La lutte pour la mémoire
Dans La Cerisaie, la mémoire est considérée à la fois comme une source d'identité personnelle et comme un fardeau empêchant d'atteindre le bonheur. Chaque personnage est impliqué dans une lutte pour se souvenir, mais surtout dans une lutte pour oublier, certains aspects de son passé. Ranevsky veut se réfugier dans le passé contre le désespoir de sa vie présente; elle veut se souvenir du passé et oublier le présent. Mais le domaine lui-même contient des souvenirs terribles de la mort de son fils, des souvenirs qui lui sont rappelés dès qu'elle arrive et voit Trofimov, le tuteur de son fils. Pour Lopakhin, les souvenirs sont oppressants, car ce sont les souvenirs d'une éducation paysanne brutale et inculte. Ils entrent en conflit avec son identité d'homme d'affaires aisé qu'il essaie de cultiver avec ses vêtements de fantaisie et ses allusions à Shakespeare, ils sont donc une source de doute et de confusion; ce sont ces souvenirs qu'il souhaite oublier. Trofimov se préoccupe davantage de la mémoire historique de la Russie sur son passé, un passé qu'il considère comme oppressant et nécessitant un renoncement explicite si la Russie veut aller de l'avant. Il élucide ce point de vue dans une série de discours à la fin du deuxième acte. Ce que Trofimov souhaite que la Russie oublie, ce sont les aspects beaux et rédempteurs de ce passé. Firs, enfin, vit uniquement dans la mémoire - la plupart de ses discours dans la pièce se rapportent à ce qu'était la vie avant que les serfs ne soient libérés, racontant la recette de la confiture de cerises, que même lui ne peut plus rappelles toi. A la fin de la pièce, il est littéralement oublié par les autres personnages, symbolisant l'époque "oubliée" à laquelle il est si fortement associé.
Modernité contre. la vieille Russie
Un thème récurrent dans toute la littérature russe du XIXe siècle est l'affrontement entre les valeurs de la modernité et les valeurs de l'ancienne Russie. La modernité signifie ici la modernité occidentale, son rationalisme, sa laïcité et son matérialisme. La Russie, en particulier sa noblesse, avait adopté ces valeurs depuis le début du XVIIIe siècle, à l'époque de Pierre le Grand. Mais une grande partie de la littérature russe de la fin du XIXe siècle a été écrite en réaction à ce changement et en louange d'une vision idéalisée de l'histoire et du folklore de la Russie. Les valeurs occidentales sont souvent représentées comme fausses, prétentieuses et en faillite spirituelle et morale. La culture russe par contraste - par exemple, dans le personnage du prince Myshkin dans Fiodor Dostoïevski L'idiot, lui-même un représentant de l'ancienne noblesse terrienne, ou Tatyana dans Alexandre Pouchkine Eugène Onéguine-est exalté comme honnête et moralement pur.

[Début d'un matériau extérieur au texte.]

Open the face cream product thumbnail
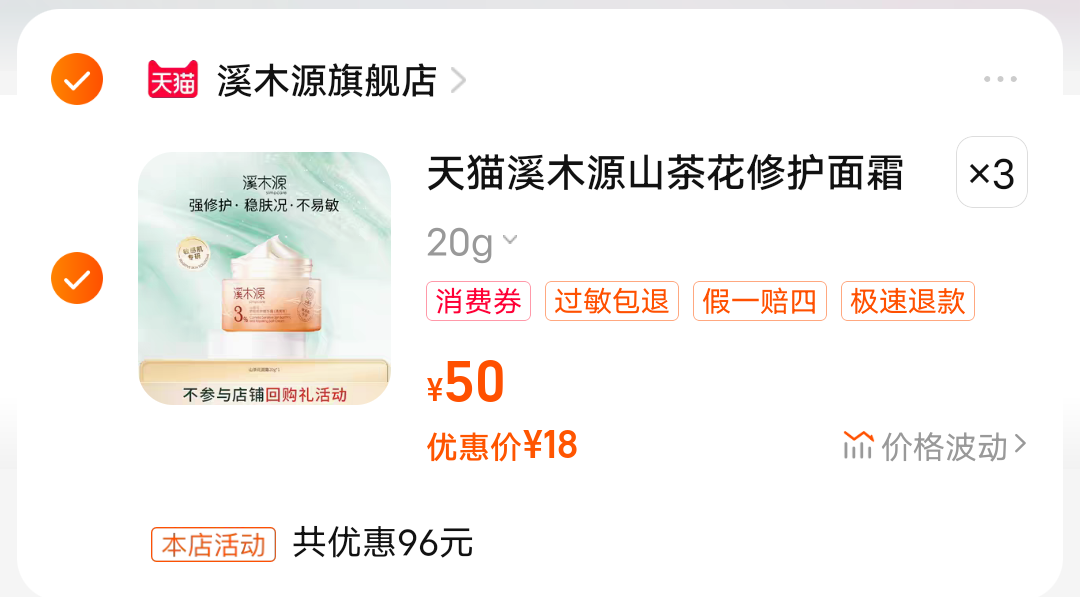This screenshot has width=1080, height=597. coord(264,278)
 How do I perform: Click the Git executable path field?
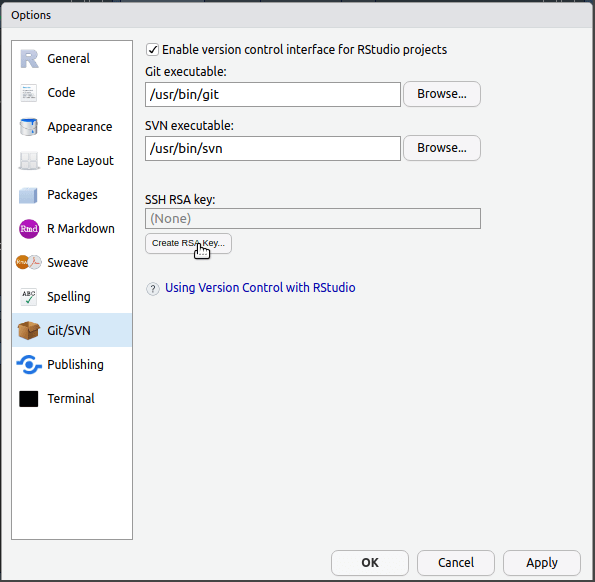(273, 94)
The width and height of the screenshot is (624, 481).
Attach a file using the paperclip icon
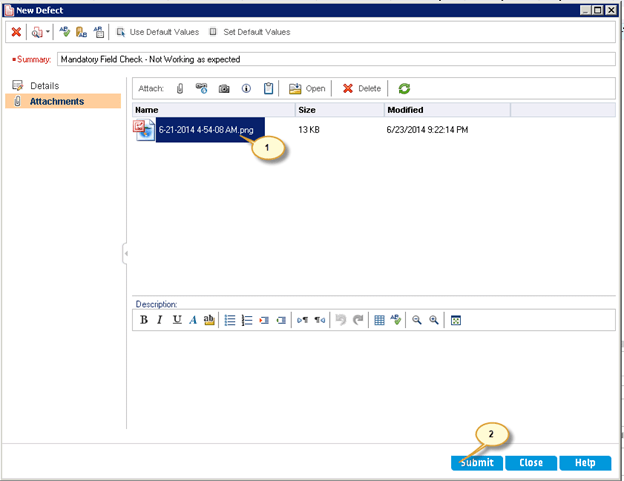click(180, 88)
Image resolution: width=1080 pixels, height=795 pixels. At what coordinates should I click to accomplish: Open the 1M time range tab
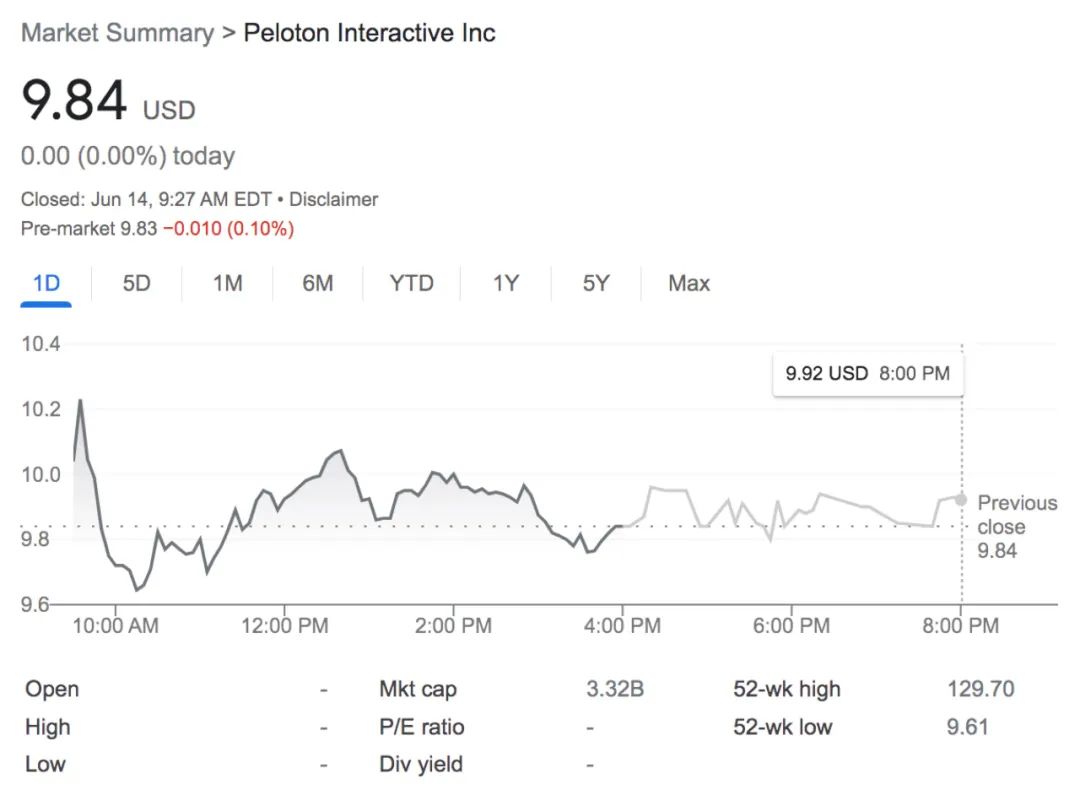[x=227, y=283]
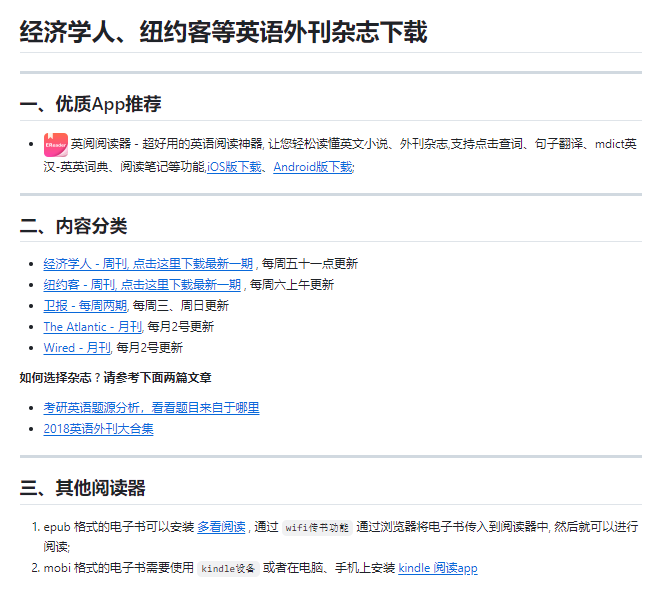Click the 多看阅读 reader link
This screenshot has width=661, height=594.
point(221,526)
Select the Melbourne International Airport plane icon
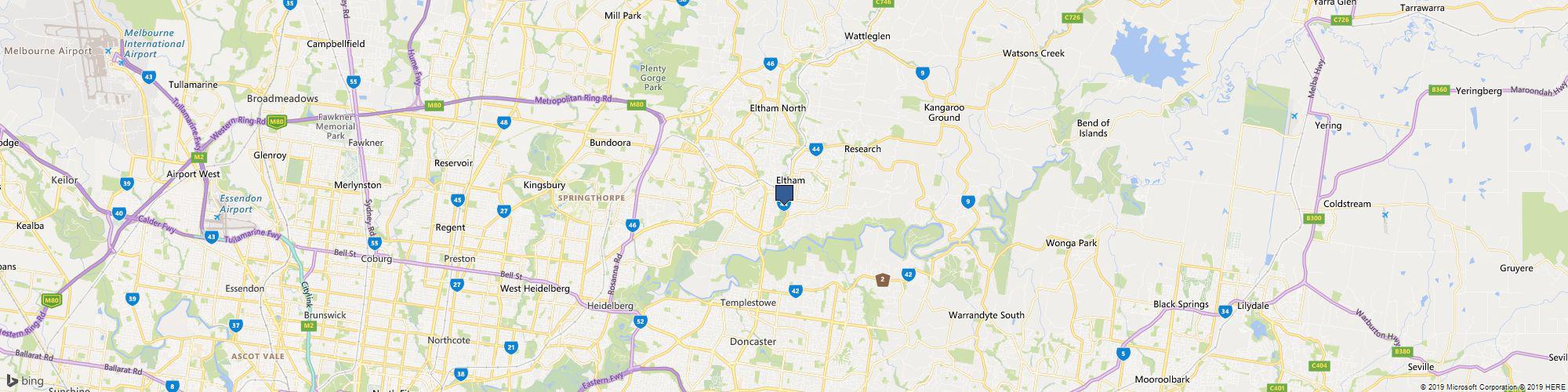Screen dimensions: 1568x392 tap(109, 51)
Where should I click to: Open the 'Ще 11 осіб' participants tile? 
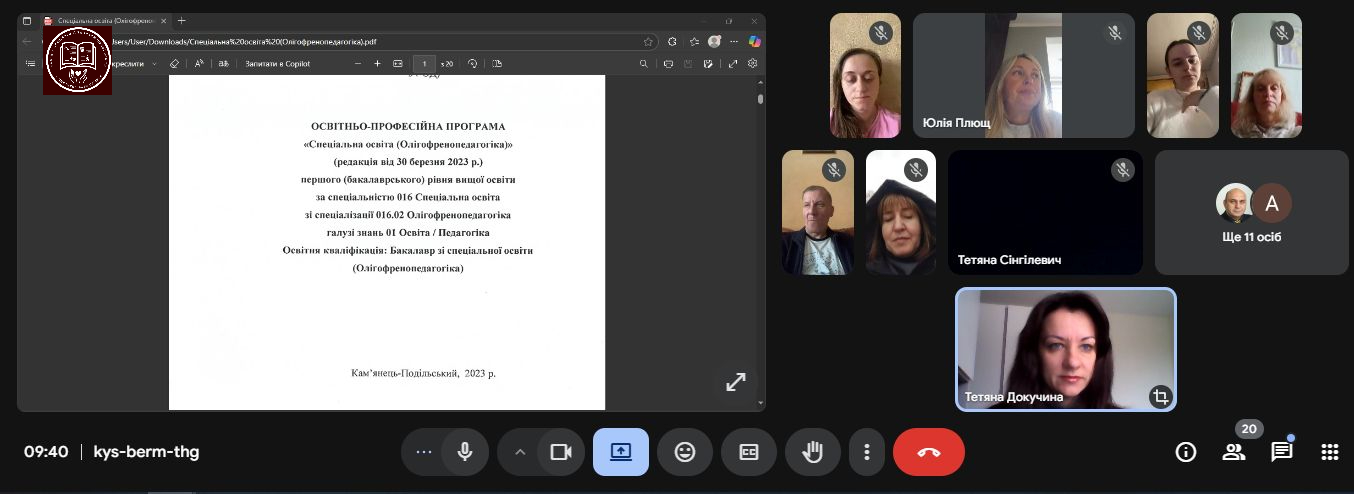point(1251,213)
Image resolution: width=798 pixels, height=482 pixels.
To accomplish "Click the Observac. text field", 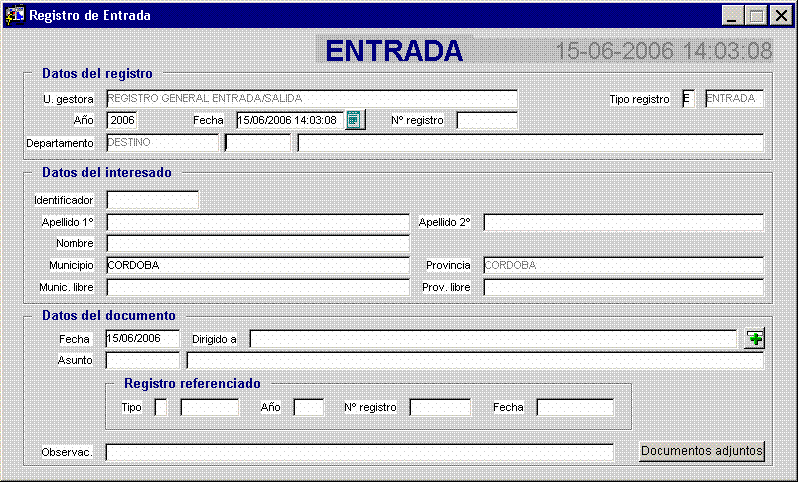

Le conflit entre Gayev et Ranevsky d'une part et Lopakhin et Trofimov d'autre part peut être considéré comme emblématique des conflits entre l'ancien ordre féodal et l'occidentalisation. Le conflit est rendu plus explicite dans les discours de Trofimov, qui considère l'héritage historique de la Russie comme un héritage oppressif, quelque chose à être abandonné au lieu d'être exalté, et propose une idéologie qui est nettement influencée par les idées occidentales telles que le marxisme et Darwinisme.